Kamis, 26 November 2009

Cerita, "Ujian Saringan Tiga Kali"

0 komentar
Di jaman Yunani kuno, Dr. Socrates adalah seorang terpelajar dan intelektual yang terkenal reputasinya karena pengetahuan dan kebijaksanannya yang tinggi.

Suatu hari seorang pria berjumpa dengan Socrates dan berkata, "Tahukah anda apa yang baru saja saya dengar mengenai salah seorang teman anda?"

"Tunggu sebentar," jawab Dr. Socrates.

"Sebelum memberitahukan saya sesuatu, saya ingin anda melewati sebuah ujian kecil. Ujian tersebut dinamakan Ujian Saringan Tiga Kali."

"Saringan tiga kali?" tanya pria tersebut.

"Betul," lanjut Dr. Socrates

"Sebelum anda mengatakan kepada saya mengenai teman saya, mungkin merupakan ide yang bagus untuk menyediakan waktu sejenak dan menyaring apa yang akan anda katakan. Itulah kenapa saya sebut sebagai Ujian Saringan Tiga Kali. Saringan yang pertama adalah KEBENARAN.

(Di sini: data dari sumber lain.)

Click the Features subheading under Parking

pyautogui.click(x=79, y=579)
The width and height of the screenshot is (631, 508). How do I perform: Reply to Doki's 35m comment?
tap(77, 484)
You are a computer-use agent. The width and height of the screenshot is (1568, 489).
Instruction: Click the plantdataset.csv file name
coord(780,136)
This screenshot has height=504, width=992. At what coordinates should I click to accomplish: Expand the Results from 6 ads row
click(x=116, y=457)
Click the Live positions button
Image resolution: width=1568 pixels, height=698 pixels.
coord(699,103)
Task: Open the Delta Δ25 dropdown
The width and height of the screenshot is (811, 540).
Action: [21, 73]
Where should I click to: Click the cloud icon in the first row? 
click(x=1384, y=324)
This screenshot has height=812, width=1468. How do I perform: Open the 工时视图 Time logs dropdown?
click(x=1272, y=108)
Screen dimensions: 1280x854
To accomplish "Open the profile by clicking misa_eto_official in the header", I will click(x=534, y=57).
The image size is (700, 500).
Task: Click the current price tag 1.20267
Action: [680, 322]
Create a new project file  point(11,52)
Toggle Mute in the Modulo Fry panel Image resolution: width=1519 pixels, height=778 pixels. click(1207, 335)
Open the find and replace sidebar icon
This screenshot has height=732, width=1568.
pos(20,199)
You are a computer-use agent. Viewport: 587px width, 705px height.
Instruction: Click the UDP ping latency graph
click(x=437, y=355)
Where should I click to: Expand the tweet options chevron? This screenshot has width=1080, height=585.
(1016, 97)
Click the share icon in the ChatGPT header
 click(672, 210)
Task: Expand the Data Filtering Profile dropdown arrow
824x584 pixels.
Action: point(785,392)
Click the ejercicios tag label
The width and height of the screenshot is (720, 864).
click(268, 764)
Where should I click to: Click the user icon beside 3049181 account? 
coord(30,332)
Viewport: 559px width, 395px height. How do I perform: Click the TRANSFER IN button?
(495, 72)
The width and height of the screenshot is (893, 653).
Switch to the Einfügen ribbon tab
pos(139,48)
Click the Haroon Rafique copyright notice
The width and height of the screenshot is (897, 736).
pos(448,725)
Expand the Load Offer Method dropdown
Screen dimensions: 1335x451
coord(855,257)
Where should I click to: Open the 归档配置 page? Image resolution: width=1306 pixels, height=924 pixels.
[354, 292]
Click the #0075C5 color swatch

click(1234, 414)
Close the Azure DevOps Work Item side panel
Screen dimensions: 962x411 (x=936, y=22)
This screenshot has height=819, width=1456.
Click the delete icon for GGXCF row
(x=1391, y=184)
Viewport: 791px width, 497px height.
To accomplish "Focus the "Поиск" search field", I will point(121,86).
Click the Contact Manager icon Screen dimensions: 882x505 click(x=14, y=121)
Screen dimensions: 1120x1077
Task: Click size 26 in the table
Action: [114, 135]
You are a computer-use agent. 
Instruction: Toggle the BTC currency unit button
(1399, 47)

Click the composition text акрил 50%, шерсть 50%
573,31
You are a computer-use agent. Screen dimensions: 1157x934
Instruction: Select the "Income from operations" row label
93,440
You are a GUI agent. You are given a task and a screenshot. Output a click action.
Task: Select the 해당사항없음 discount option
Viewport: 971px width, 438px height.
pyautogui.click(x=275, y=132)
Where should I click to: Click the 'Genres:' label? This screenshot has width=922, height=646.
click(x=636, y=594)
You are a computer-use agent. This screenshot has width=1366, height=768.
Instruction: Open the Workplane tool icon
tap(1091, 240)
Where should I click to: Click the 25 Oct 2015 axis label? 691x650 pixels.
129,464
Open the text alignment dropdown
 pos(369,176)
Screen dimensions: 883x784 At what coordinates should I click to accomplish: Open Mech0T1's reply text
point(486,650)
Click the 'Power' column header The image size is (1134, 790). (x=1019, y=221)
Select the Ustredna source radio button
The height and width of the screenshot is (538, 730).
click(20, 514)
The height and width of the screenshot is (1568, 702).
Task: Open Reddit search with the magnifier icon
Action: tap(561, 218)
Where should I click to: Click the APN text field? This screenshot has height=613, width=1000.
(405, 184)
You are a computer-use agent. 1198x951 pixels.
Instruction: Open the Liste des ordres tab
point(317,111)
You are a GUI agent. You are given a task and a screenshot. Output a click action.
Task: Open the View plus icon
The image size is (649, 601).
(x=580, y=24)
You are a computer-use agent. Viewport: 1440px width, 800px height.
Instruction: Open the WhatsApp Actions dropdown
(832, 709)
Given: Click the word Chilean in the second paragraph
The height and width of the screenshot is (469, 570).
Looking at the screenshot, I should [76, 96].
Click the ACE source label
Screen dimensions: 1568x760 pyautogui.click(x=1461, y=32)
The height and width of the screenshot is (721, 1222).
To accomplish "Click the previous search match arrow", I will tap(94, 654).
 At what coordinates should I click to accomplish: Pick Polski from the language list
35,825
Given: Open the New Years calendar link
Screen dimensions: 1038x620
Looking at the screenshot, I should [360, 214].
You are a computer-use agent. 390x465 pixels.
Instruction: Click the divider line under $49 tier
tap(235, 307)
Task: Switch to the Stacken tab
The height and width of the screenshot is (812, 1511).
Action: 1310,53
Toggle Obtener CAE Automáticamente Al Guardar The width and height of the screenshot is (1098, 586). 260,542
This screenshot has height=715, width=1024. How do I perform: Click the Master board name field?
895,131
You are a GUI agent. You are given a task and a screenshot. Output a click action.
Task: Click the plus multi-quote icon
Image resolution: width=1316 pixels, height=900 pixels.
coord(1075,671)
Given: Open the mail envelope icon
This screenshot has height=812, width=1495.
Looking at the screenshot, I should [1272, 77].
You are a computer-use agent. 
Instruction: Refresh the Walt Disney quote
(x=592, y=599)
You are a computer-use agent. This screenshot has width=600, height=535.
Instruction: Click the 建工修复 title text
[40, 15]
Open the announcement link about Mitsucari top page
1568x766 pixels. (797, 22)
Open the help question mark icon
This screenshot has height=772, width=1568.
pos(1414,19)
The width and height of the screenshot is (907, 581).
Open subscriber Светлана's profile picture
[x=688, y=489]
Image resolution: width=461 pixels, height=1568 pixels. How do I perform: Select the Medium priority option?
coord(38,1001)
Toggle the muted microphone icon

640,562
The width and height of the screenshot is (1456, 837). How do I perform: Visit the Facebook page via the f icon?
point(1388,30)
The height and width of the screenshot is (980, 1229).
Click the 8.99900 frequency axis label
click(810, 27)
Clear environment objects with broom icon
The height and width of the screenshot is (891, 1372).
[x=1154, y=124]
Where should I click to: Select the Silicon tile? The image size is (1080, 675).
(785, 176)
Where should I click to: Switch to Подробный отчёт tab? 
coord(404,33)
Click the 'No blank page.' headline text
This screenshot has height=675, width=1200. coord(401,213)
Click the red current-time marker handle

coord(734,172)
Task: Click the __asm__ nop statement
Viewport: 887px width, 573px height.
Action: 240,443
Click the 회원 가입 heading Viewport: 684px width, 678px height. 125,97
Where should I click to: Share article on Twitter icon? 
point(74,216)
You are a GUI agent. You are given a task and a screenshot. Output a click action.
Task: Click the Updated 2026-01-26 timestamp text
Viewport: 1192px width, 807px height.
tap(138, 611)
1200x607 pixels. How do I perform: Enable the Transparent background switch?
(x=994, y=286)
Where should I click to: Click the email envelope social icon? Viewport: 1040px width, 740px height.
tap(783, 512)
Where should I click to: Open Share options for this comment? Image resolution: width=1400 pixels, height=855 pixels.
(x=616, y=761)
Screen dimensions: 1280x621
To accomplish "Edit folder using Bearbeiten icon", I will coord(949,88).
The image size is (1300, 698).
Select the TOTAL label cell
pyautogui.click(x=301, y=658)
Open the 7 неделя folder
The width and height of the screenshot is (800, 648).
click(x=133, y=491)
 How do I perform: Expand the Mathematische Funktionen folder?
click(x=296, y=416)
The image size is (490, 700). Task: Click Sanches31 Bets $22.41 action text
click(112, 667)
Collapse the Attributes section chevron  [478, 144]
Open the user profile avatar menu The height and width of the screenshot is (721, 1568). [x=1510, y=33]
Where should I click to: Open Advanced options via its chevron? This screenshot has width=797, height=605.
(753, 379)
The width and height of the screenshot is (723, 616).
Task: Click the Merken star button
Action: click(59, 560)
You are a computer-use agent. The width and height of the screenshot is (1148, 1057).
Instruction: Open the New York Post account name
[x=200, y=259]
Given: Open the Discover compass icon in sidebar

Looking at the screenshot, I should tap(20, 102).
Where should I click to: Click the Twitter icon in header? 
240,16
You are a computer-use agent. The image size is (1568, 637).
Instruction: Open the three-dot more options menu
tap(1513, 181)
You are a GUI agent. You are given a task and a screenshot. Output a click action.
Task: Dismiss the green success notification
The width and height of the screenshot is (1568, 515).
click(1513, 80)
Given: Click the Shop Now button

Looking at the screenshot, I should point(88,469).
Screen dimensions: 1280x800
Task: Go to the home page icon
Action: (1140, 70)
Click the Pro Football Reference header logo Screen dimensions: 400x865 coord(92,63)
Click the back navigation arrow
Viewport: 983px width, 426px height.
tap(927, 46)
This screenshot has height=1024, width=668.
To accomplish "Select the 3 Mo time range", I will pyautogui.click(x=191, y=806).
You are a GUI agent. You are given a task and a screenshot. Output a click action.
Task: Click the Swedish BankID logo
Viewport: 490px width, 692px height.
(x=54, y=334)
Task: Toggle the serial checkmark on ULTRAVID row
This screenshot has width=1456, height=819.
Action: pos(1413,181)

Sudah pastikah anda bahwa apa yang akan akan katakan kepada saya adalah benar?"

"Tidak," kata pria tersebut, "Sesungguhnya saya baru saja mendengarnya dan ingin memberitahukannya kepada anda".

"Baiklah," kata Socrates.

"Jadi anda sungguh tidak tahu apakah hal itu benar atau tidak."
Sekarang mari kita coba saringan kedua yaitu KEBAIKAN.

Apakah yang akan anda katakan kepada saya mengenai teman saya adalah sesuatu yang baik?"

"Tidak, sebaliknya, mengenai hal yang buruk."

"Jadi," lanjut Socrates, "Anda ingin mengatakan kepada saya sesuatu yang buruk mengenai dia, tetapi anda tidak yakin kalau itu benar. Anda mungkin masih bisa lulus ujian selanjutnya, yaitu KEGUNAAN.

Apakah apa yang anda ingin beritahukan kepada saya tentang teman saya tersebut akan berguna buat saya?" "Tidak, sungguh tidak," jawab pria tersebut.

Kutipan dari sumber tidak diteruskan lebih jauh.